My main belief about Robert Wishart, though, is that through his patriotism and his enthusiasm, his manipulative ways and his iron, stubborn, single-minded wilfulness, he brought about the end of the cousin I had known and loved. Perhaps I am being too harsh, too judgmental, but that is what I now believe. When Robert Wishart left to return to Glasgow on that occasion, he left a different man behind him than the William Wallace I had known.

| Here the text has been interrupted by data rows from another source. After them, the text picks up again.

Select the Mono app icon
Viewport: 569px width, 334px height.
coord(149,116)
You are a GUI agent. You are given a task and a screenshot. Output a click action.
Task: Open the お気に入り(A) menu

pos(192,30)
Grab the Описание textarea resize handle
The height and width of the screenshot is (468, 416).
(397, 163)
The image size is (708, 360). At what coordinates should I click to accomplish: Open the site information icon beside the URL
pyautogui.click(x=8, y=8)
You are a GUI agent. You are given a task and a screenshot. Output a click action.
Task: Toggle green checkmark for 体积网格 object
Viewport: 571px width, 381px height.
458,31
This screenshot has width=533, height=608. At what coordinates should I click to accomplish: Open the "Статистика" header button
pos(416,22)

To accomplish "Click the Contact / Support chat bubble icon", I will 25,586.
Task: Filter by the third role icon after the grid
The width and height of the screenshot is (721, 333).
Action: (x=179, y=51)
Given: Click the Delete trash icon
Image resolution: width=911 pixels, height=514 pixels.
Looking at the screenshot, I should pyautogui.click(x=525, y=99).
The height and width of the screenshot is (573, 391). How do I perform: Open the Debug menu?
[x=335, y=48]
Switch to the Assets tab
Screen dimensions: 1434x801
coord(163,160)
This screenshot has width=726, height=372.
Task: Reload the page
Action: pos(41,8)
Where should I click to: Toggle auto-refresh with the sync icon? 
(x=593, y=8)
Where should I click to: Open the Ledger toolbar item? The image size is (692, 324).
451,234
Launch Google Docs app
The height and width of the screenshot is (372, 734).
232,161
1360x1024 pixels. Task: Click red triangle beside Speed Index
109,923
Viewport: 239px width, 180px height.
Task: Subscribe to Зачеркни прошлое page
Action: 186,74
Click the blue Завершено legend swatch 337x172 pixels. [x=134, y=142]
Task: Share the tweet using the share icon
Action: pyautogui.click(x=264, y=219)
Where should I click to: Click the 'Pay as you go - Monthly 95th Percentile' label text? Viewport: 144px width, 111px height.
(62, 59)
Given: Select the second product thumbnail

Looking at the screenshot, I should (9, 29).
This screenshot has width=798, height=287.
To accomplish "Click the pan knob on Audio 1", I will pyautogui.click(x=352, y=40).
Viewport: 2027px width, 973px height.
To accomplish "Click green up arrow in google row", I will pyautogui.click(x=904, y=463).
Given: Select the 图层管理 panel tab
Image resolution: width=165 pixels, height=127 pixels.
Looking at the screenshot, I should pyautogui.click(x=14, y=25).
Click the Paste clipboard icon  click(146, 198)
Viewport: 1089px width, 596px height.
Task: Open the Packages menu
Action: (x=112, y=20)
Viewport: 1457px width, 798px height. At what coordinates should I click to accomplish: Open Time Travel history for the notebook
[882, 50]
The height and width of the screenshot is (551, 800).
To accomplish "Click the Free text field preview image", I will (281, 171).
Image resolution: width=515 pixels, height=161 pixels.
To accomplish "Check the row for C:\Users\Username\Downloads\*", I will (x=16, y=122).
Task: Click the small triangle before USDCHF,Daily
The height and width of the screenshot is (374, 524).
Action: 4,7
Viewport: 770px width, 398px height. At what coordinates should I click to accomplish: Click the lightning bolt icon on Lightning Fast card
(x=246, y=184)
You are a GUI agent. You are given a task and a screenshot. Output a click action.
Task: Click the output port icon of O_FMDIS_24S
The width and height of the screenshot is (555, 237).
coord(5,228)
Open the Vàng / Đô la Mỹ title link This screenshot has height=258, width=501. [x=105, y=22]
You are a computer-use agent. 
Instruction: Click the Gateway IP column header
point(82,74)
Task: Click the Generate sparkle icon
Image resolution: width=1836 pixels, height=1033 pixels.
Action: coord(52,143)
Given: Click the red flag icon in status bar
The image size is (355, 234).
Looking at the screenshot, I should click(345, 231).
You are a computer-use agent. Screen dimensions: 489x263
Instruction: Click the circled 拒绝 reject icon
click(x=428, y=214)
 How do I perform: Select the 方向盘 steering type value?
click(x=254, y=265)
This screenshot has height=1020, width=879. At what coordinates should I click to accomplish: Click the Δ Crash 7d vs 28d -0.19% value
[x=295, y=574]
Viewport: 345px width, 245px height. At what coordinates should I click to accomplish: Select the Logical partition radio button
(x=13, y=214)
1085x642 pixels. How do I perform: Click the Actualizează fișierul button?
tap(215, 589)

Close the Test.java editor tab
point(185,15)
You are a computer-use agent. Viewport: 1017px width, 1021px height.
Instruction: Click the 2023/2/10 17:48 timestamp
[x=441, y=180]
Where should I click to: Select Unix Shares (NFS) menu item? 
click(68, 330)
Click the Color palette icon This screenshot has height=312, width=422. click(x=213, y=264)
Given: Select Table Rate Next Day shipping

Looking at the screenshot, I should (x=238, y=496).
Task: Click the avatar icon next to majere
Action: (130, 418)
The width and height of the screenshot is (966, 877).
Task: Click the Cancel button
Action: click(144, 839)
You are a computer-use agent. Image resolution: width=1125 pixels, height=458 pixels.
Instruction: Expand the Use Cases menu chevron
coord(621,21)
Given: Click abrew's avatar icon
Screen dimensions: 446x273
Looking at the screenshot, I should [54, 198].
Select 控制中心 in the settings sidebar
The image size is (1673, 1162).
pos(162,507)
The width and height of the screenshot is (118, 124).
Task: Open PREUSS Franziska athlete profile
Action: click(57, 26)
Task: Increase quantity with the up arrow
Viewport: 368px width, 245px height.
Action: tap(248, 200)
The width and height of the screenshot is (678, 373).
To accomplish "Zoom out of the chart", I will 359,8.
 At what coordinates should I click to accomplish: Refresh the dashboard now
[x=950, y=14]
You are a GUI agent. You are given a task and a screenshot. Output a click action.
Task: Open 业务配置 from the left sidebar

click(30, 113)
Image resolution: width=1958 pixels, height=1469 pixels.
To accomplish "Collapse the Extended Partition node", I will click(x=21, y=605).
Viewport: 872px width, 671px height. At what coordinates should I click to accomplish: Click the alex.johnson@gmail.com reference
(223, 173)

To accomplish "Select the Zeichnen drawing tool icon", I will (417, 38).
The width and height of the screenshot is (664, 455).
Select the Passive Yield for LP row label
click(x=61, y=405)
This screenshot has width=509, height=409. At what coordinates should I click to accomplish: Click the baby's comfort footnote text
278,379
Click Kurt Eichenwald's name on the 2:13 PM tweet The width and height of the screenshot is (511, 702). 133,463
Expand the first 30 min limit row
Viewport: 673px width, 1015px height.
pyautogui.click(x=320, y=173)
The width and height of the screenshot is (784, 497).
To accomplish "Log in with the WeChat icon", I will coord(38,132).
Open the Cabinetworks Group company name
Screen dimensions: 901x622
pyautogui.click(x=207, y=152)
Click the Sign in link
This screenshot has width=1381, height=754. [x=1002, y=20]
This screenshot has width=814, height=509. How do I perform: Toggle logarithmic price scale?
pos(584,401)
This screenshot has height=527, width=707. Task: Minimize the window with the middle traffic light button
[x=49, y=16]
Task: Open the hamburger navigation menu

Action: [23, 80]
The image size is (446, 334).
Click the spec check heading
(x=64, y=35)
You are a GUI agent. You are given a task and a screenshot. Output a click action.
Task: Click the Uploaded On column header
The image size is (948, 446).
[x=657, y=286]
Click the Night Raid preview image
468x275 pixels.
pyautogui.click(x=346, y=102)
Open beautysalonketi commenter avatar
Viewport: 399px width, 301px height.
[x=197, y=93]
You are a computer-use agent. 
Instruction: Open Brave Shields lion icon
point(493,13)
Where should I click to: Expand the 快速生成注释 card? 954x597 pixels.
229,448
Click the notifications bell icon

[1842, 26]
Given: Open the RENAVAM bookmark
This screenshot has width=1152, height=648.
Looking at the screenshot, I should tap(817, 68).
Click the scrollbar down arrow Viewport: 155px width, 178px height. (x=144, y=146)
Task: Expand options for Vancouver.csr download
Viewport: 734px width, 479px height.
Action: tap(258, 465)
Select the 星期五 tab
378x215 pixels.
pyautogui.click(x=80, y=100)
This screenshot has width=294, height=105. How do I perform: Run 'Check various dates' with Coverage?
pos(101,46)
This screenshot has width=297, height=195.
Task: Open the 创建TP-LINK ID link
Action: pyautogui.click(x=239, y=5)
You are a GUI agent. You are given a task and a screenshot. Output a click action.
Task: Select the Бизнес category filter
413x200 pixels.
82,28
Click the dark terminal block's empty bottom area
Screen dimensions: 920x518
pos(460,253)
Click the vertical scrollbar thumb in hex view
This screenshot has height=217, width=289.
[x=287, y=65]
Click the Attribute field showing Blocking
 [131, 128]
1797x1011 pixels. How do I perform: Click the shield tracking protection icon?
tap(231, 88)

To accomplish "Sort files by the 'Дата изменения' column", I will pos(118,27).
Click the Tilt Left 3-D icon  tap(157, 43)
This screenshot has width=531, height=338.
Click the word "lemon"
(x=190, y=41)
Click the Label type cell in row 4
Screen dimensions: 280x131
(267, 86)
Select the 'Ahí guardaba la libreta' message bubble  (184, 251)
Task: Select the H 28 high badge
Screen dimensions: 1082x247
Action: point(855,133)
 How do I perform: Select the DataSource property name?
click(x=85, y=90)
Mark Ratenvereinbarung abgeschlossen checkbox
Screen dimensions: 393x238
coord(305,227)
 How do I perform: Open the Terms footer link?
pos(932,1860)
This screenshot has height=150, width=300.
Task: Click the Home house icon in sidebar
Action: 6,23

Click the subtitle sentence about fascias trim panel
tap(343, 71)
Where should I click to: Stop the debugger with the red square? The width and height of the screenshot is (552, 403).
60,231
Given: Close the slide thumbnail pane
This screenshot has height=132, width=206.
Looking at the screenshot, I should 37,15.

The man who followed him out from the greenwood shortly afterwards, emerging, as some Englishman has written, like a bear from his forest den, was the William Wallace all men know today, Edward Plantagenet’s scowling, giant, merciless nemesis, and all England, along with much of Scotland, would regret his awakening. The laughing archer I had known was gone forever, obliterated in the destruction of his beloved Mirren and their children. The implacable avenger who came out of Selkirk Forest finally had set aside his long yew bow forever and taken up the massive sword his friend Shoomy had brought him in earlier, better days. I found it strange, thereafter, that the enormous sword, elaborately beautiful and lethal and taller than an ordinary man, should so completely usurp the place held for so long in Will’s life by his great yew bow, but as he himself pointed out afterwards, the bow lacked the close immediacy of a hand-held blade, and the sword he swung with his enormous archer’s muscles enabled him to smile more closely, face to face with every enemy he met.